Fracture behaviour of central-flawed rock plate under uniaxial compression

• Published in: Theoretical and applied fracture mechanics Vol. 106; p. 102503
• Main Authors: Wang, Yixian, Zhang, Hui, Lin, Hang, Zhao, Yanlin, Liu, Yan
• Format: Journal Article
• Language: English
• Published: Amsterdam Elsevier Ltd 01.04.2020; Elsevier BV
• Subjects: Compression zone; Computer simulation; Crack initiation; Crack initiation mechanism; Crack propagation; Engineering geology; Failure analysis; Finite element method; Fracture behavior; Granite specimen; Inclination angle; Mechanical properties; Mountain tunnels; Simulation; Tensile stress; Wing crack; Wing crack; Granite specimen; Fracture behavior; Crack initiation mechanism; Crack propagation
• ISSN: 0167-8442; 1872-7638
• DOI: 10.1016/j.tafmec.2020.102503

•Laboratory test of granite specimens containing both holes and flaws under uniaxial compression was carried out.•The relationship between flaw inclination angle and mechanical characteristics was investigated.•Initiation mechanism of wing crack was analyzed by theoretical method and XFEM simulation.

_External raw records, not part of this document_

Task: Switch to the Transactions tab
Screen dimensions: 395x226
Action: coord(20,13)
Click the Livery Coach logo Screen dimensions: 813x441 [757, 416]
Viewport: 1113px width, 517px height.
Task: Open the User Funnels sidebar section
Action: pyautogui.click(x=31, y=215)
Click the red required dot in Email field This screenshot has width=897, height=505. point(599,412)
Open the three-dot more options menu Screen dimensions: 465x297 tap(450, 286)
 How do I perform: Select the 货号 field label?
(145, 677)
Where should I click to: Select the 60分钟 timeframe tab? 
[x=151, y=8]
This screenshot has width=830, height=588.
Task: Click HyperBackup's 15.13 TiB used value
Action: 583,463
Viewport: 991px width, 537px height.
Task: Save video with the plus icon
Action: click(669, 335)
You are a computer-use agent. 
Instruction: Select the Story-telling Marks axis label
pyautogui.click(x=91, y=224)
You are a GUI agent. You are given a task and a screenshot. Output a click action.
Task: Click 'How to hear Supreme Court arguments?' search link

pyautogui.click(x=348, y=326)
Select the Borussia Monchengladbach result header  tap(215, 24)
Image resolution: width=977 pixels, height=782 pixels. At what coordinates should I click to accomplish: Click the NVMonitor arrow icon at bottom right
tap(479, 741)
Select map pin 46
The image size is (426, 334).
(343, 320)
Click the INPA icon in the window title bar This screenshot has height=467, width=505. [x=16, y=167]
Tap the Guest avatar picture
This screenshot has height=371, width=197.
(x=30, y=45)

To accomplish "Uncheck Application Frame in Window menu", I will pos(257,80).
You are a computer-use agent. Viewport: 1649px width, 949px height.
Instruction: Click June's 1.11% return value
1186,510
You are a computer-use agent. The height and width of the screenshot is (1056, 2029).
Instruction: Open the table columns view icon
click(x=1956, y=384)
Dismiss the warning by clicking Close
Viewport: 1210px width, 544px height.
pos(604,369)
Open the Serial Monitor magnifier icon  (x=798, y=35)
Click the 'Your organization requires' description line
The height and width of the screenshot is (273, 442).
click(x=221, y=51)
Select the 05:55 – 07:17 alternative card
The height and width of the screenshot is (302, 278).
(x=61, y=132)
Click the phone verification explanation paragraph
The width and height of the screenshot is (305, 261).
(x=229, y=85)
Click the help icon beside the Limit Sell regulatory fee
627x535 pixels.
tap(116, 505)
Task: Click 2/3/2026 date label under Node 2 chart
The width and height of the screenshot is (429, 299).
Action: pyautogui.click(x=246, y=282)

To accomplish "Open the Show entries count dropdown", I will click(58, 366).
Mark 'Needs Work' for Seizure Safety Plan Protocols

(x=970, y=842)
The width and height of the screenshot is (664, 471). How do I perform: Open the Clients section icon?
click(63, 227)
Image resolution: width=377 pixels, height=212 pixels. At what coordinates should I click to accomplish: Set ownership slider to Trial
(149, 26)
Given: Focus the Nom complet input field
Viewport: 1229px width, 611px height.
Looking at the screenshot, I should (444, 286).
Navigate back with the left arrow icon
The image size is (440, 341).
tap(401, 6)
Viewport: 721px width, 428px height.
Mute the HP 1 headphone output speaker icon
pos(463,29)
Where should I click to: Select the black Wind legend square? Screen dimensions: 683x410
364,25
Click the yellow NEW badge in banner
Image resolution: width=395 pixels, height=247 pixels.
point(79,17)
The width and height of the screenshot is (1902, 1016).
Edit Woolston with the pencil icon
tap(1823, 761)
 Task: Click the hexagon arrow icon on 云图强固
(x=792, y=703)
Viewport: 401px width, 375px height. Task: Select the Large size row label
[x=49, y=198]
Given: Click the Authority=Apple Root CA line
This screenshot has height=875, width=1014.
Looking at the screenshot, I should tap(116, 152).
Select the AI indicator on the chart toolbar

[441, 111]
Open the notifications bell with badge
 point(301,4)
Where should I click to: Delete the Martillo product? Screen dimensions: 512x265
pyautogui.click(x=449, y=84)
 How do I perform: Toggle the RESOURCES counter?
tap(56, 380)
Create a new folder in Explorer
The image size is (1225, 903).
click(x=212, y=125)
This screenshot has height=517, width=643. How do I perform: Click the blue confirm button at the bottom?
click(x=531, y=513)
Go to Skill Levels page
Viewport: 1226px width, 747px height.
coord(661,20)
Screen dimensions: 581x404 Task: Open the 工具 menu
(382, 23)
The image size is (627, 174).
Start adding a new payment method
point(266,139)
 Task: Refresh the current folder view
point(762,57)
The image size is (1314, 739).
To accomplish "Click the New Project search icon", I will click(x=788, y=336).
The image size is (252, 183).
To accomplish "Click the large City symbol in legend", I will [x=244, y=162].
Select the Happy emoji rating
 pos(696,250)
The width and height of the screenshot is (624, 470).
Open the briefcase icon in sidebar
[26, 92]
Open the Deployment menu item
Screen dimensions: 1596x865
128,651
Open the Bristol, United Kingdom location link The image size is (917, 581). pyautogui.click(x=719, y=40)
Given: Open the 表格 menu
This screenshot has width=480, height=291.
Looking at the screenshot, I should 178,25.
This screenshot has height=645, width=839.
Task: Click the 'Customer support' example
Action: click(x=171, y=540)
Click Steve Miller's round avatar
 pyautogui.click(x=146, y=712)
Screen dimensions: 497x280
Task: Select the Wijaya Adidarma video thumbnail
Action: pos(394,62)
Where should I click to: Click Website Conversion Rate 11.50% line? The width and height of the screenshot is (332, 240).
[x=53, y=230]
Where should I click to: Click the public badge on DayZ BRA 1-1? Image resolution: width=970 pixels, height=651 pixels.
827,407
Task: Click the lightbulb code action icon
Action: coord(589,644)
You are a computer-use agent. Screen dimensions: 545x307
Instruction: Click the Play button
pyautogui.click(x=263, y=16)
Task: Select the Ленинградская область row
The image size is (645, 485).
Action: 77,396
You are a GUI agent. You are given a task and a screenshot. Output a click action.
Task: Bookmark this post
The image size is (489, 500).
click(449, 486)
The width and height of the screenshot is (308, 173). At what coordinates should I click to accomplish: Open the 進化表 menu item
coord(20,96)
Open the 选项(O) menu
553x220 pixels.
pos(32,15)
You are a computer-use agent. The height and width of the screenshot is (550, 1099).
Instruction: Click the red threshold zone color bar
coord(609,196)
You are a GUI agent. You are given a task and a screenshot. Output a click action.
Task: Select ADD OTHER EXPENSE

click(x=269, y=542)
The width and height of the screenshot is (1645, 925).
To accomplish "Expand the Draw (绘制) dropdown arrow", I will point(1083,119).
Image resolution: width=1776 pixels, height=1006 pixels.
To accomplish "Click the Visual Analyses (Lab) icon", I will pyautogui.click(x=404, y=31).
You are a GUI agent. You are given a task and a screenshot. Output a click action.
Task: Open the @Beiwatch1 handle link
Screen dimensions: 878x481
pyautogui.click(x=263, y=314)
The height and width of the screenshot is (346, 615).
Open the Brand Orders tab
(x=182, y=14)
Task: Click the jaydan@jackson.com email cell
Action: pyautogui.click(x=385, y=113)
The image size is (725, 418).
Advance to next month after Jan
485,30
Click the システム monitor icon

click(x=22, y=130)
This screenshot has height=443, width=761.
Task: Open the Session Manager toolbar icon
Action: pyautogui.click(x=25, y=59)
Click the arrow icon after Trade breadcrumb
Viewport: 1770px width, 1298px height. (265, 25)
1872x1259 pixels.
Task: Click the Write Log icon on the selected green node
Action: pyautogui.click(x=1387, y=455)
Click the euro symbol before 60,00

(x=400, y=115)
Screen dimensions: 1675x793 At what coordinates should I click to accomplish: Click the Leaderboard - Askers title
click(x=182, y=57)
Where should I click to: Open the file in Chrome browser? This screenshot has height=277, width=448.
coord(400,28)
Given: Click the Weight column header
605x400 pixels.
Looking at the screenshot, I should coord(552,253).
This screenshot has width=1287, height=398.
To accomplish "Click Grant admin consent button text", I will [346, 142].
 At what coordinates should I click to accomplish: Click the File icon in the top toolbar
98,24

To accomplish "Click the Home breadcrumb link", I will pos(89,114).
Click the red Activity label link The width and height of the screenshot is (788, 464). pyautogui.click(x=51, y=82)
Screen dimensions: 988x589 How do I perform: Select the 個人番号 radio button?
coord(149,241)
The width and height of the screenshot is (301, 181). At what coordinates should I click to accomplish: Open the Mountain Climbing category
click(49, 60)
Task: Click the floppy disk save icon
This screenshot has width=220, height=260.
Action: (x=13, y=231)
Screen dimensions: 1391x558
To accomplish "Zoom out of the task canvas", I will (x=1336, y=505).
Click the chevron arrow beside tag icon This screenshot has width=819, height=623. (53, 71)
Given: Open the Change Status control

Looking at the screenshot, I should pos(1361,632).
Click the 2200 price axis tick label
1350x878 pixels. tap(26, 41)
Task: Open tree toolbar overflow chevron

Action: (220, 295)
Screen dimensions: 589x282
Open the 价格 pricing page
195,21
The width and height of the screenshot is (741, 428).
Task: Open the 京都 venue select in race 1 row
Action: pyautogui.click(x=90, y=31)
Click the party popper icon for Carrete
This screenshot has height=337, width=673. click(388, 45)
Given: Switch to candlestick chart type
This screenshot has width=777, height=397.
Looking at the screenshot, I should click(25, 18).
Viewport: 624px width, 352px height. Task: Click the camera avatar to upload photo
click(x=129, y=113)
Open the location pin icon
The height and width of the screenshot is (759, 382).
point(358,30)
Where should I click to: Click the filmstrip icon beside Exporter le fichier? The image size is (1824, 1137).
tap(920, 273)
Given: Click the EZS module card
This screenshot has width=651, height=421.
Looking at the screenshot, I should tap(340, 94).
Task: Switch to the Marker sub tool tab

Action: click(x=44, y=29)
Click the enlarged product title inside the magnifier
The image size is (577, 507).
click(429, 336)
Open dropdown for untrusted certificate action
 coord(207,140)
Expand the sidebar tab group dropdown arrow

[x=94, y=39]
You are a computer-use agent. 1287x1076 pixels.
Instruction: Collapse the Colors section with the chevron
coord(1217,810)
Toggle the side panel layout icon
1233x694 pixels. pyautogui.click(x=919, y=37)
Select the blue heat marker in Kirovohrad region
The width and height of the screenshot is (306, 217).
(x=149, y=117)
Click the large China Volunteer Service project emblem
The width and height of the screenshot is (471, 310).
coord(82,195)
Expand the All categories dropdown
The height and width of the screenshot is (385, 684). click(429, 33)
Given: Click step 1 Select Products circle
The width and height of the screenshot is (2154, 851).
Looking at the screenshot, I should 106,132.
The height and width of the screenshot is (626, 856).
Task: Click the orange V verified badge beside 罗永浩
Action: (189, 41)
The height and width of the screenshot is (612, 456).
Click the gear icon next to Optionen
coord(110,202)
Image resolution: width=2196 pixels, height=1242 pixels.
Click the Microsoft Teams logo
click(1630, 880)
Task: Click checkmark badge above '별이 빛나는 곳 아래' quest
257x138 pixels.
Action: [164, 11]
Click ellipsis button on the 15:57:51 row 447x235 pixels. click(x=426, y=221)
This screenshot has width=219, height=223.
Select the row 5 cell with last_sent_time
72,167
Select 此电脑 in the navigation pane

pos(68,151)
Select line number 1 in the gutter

Fault fracture zone is a common engineering geological condition in mountain tunnel excavation, which often brings great difficulties to engineering construction. Thus, uniaxial compression experiments were carried out on the granite specimens with a central hole and hole edge flaws to investigate such engineering problems. And the crack initiation mechanism was studied by theoretical analysis and Extended Finite Element Methods (XFEM) simulation. The experimental results show that the mechanical parameters and crack types of the specimens distinctly vary with the flaw inclination. The mechanical properties of specimens such as strength are greatly weakened by the central hole and hole edge flaws compared with those of intact specimens, and the weakening effect decreases gradually with the increase of flaw inclination angle. When the inclination angle of flaw is small, the proportion of tensile cracks is high, resulting in tensile failure of specimens. While as the inclination angle of flaw increases, shear cracks gradually dominate, leading to shear failure in the specimen. In addition, the results of theoretical analysis and numerical simulation show that the wing crack initiation angle that appeared in the experiment are completely consistent with the theoretical and simulation results. And it is suggested by numerical results that the tensile stress at the flaw tip of specimens with flaw inclination angle of 15° and 75° is lower than that of other specimens, which may cause the absence of wing cracks.